Eddy sendiri dihukum 20 tahun penjara dan denda Rp 30 juta. Dia dihukum bayar duit pengganti Rp 500 miliar dan mengganti kerugian negara Rp 1,3 triliun (sesuai kurs saat peristiwa terjadi). Pada 1999, bank Bapindo berbareng tiga bank lain digabung menjadi satu bank BUMN.
Kembali soal pemulihan aset, Kejagung menyebut pihak bank bersedia menyerahkan aset Eddy Tansil nan sebelumnya ada di bawah penguasaan mereka.

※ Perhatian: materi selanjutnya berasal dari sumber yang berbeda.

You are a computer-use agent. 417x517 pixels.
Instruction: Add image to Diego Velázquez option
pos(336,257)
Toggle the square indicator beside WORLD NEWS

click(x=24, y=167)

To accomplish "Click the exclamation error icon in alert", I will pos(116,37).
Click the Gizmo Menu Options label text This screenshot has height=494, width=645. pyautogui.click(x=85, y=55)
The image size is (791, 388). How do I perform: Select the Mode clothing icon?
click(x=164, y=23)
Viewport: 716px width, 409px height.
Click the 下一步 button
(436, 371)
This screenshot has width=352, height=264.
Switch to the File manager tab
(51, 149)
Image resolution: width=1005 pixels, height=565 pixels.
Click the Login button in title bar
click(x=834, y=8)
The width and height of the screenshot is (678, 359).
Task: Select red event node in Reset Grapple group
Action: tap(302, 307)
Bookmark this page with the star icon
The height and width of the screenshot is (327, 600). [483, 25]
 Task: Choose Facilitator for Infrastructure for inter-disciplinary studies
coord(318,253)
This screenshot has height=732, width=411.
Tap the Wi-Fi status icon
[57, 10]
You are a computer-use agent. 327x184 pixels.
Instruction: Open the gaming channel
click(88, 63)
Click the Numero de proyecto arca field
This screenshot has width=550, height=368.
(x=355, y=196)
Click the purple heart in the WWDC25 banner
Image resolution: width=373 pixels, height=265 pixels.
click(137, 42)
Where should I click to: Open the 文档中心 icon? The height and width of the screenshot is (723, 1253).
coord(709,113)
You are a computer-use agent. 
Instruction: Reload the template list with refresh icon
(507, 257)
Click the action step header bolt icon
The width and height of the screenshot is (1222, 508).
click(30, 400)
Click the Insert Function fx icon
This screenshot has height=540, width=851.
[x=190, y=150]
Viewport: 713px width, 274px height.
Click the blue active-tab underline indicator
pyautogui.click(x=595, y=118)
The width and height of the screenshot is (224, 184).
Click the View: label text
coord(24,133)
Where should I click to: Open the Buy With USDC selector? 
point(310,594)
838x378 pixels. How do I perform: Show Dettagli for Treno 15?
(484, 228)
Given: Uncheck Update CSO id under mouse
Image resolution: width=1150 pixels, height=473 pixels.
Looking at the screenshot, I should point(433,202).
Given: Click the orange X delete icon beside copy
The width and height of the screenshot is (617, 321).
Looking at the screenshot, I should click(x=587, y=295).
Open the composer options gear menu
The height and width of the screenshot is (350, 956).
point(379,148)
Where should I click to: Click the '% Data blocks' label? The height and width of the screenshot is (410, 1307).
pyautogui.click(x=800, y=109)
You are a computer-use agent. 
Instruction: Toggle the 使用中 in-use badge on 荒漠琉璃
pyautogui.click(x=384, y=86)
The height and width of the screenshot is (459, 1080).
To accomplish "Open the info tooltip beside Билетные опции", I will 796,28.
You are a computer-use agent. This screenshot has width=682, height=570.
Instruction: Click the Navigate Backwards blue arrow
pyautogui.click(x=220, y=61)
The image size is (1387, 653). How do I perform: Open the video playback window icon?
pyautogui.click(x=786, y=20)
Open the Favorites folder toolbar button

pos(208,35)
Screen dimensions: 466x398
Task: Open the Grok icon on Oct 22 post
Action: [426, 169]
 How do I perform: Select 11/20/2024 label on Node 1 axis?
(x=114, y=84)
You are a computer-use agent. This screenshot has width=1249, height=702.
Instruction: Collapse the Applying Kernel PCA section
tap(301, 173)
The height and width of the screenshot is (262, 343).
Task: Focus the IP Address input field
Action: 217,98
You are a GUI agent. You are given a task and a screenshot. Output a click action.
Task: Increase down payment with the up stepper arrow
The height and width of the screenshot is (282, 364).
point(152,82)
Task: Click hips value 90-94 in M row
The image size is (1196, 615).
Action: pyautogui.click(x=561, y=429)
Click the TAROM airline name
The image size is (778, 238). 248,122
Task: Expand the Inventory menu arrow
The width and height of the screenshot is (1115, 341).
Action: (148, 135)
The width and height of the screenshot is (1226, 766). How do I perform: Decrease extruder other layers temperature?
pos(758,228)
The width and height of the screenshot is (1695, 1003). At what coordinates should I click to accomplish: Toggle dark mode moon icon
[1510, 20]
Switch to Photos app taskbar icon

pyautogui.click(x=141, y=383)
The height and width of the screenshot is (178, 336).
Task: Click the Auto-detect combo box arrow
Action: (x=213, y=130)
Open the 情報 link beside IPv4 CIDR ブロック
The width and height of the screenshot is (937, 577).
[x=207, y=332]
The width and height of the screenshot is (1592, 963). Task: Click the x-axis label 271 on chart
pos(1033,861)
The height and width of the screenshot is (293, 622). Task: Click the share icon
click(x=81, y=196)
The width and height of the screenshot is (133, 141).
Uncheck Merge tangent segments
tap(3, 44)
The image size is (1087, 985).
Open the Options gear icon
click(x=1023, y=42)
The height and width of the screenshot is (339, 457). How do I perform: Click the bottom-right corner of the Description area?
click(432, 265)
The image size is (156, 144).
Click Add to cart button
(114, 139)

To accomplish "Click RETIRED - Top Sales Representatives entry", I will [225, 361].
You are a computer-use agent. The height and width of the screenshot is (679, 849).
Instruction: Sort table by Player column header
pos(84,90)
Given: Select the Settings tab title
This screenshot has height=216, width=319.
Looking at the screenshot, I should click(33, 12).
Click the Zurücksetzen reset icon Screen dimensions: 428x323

Jika ditotal, aset Eddy Tansil nan diselamatkan berjumlah Rp 82.680.537.548.
Berikut rinciannya:
- Uang tunai sejumlah Rp51.682.537.548.
- 1 bagian tanah seluas 1.550 meter persegi dan 4 gedung vila di atasnya di Desa Megamendung, Kabupaten Bogor, Jawa Barat.
- 1 bagian tanah seluas 26.403 meter persegi dan gedung pabrik PT Rimba Subur Sejahtera (ex pabrik Becks Beer) di atasnya di Tlajung Udik, Kecamatan Gunung Putri, Kabupaten Bogor, Jawa Barat.
- 18 bagian tanah kosong di Desa Argawana, Kecamatan Bojonegoro, Kabupaten Serang, Banten (diperoleh sejak tahun 2025).
Kejagung menyebut perkiraan nilai untuk aset berupa tanah dan gedung tersebut diproyeksikan mencapai sekitar Rp 30.998.000.000. Selain aset Eddy, Kejagung juga menyerahkan hasil lelang aset rampasan dalam BPA Fair.
Dari total lelang tersebut, sebesar Rp 19.124.065.000 merupakan duit rampasan nan diserahkan dan dikembalikan langsung kepada para korban kejahatan. Sementara, sebesar Rp 978.191.839.080 disetorkan sebagai Penerimaan Negara Bukan Pajak (PNBP) Kejaksaan RI kepada Kementerian Keuangan.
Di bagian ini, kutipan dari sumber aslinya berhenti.